Aimee Cliff for The Fader on bad cover versions of good songs:

Covers like this don’t seem to build on original ideas, but to reduce them. Perhaps it’s this sense of emotional simplification that makes me narrow my eyes at the Top 40; but I think it goes a little deeper, still. After all, it’s not so different to what my favorites were doing back in the ‘00s, when songs were being subsumed into a formulaic pop sound in the same way — but back then, it wasn’t acoustic indie pop or tropical house, it was bubblegum pop. The older generation might have hated Britney’s take on “I Love Rock N Roll” for polishing Joan Jett’s rebellious anthem into a pristine product — but, in a way, you could see that bubblegum-ifying process as a rebellion in itself. Feminized pop music was always an easy target to hate on, given its creators and defenders were mostly young girls. What makes the popular covers of 2016 a little more troubling is that they come from a totally different demographic: bros.

I have a friend who repeatedly sends me links to slow, acoustic covers of songs. They’re generally awful. Several of them are so reductive, removing so much much nuance and cultural context from the original, they are borderline offensive.

Take Jonas Blue. His adaptation of “Fast Car” is bound to be irritating to anyone who appreciates the subtleties of the original and dislikes the current tropical house trend. As Jonas said himself to Idolator, “I wanted to create a new version of it for the younger generation.” Does that mean it’s inherently bad? No. But what does give pause is the way in which the song — a woman of color’s dream about escaping a cycle of poverty — has had its edges softened. Chapman’s “Fast Car” has a heavy weight, as the protagonist’s fantasy of a better life is undermined by the grimly realist final verse: I’d always hoped for better/ Thought maybe together you and me would find it. In Jonas Blue’s version, the song instead ends on the hope that its hero will live in the suburbs, and the pop-friendly house beat suggests pure escapism. All this, in order to turn a tragic song into a commercial hit for a man who posts Instagrams of himself with the hashtag #fastcar.

Pat “The Detective” Shannahan clears samples for musicians

Aaron Gonsher, for Red Bull Music Academy:

Aaron: You’re talking about explaining sampling as an art form. When you’re pursuing people and trying to clear rights, how do you contextualize what someone like the Avalanches are doing for, say, an older musician who has zero connection to their world or a tenuous grasp of sampling as a concept in general?
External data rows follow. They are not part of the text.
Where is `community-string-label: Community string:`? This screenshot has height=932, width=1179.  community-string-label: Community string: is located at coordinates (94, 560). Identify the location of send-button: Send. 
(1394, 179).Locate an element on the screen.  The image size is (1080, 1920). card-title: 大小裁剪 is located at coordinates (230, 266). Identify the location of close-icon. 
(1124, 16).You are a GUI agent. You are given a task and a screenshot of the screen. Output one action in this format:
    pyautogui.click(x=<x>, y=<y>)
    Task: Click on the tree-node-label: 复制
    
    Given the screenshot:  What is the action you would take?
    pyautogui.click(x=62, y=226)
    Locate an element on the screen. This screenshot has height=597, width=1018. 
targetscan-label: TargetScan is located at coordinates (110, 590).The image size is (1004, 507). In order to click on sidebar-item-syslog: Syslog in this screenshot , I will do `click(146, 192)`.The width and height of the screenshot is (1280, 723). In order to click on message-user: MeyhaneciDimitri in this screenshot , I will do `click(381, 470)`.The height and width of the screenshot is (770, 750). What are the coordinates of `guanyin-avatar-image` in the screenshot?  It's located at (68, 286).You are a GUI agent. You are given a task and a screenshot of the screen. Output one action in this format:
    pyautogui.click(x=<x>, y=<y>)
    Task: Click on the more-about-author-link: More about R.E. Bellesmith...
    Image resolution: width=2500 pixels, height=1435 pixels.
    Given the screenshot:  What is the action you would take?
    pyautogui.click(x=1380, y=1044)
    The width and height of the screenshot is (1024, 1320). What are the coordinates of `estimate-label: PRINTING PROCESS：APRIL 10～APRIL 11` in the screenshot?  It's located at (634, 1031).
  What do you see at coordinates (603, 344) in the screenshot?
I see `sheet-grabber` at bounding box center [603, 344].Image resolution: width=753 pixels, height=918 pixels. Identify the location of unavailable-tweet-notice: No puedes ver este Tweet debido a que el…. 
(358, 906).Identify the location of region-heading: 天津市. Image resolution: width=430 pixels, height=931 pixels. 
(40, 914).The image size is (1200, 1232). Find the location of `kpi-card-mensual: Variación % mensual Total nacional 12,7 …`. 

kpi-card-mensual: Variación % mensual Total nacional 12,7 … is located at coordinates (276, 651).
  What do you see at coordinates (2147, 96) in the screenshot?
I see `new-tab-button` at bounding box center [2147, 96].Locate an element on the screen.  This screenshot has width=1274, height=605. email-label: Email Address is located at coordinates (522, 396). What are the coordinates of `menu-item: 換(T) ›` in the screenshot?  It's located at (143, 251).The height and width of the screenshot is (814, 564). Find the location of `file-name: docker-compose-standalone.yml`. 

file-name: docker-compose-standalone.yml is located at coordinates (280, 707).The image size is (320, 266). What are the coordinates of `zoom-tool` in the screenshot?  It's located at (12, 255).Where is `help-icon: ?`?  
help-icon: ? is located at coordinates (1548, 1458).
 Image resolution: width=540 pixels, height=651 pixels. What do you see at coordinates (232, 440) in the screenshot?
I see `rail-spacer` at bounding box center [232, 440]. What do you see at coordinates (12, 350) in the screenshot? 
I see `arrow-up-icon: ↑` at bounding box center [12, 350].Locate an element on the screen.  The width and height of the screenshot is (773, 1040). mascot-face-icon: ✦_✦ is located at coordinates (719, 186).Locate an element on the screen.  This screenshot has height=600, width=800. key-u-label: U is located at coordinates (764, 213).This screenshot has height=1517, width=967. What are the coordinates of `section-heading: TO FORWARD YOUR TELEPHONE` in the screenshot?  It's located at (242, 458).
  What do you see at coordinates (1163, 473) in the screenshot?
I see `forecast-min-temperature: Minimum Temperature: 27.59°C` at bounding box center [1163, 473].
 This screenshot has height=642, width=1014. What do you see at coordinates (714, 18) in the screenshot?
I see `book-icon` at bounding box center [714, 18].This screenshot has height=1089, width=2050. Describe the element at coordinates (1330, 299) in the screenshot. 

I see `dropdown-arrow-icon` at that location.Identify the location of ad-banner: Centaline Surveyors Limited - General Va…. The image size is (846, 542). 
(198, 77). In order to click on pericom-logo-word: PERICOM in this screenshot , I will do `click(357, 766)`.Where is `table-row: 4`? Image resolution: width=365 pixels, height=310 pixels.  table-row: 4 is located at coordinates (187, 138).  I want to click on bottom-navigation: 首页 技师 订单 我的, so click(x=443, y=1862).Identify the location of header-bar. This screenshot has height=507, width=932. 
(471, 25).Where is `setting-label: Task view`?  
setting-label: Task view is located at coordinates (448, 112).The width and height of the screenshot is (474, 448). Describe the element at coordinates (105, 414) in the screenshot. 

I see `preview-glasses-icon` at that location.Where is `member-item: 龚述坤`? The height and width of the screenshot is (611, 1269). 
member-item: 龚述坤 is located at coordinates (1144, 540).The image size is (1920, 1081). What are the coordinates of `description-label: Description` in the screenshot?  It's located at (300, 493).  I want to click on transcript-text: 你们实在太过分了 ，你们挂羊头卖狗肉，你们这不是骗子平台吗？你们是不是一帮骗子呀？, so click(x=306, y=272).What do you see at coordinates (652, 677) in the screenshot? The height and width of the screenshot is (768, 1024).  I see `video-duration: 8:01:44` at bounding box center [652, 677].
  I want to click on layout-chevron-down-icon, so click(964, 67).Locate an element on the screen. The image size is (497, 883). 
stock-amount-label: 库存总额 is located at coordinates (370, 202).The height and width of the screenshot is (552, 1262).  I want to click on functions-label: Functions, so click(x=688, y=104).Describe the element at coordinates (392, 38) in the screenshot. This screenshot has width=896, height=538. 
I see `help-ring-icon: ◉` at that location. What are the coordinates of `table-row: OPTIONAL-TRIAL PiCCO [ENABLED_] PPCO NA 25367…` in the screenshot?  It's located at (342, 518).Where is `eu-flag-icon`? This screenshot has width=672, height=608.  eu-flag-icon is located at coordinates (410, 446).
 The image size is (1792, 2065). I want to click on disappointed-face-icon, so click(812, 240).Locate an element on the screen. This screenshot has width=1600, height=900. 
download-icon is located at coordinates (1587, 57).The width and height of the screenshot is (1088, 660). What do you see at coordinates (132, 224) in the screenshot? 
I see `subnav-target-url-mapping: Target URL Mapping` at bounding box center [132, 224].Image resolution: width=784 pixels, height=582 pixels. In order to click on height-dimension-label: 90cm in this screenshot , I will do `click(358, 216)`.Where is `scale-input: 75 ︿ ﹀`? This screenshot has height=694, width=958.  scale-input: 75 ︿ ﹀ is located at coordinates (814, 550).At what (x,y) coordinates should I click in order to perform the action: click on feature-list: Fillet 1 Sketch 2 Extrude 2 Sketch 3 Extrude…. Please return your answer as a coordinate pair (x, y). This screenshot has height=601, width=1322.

Pat: When I’m reaching out to someone, I first send a written request and I describe the project. It’s really a very limited request. But if I can get someone on the phone who I would be dealing with, I would basically explain who the artist is – “These are the Avalanches” – and try to make them understand what creative geniuses they are, and how creatively they use the sample, too. That it’s something to be really proud to be a part of, and see if I can get them to negotiate something that’s reasonable.

The Avalanches are special because what they do is so different from what so many artists do. Not to diminish what other artists do, but some out there take a piece of a work, or maybe even a few bars of another artist’s song and recording, and they loop it throughout their entire track and then just put a rap over it. What the Avalanches do is this amazing layering process, which is why it takes them so long to make a recording, because they’re perfectionists. They keep working at it and working at it until they have woven this music that is so phenomenal. It’s like if they made a quilt: They took all these little pieces of all this material, and all this fabric for making a wonderful quilt, and somehow you sew it all together to create another whole big blanket. That’s about the best way I can describe what the Avalanches do.

It’s just phenomenal. It’s quite different and it’s all done from bits and pieces of things, until they have created a whole new work. A lot of the other artists may be taking a guitar lick or a drum loop, all of which is fine. But what the Avalanches do is just something amazing that nobody else has ever done.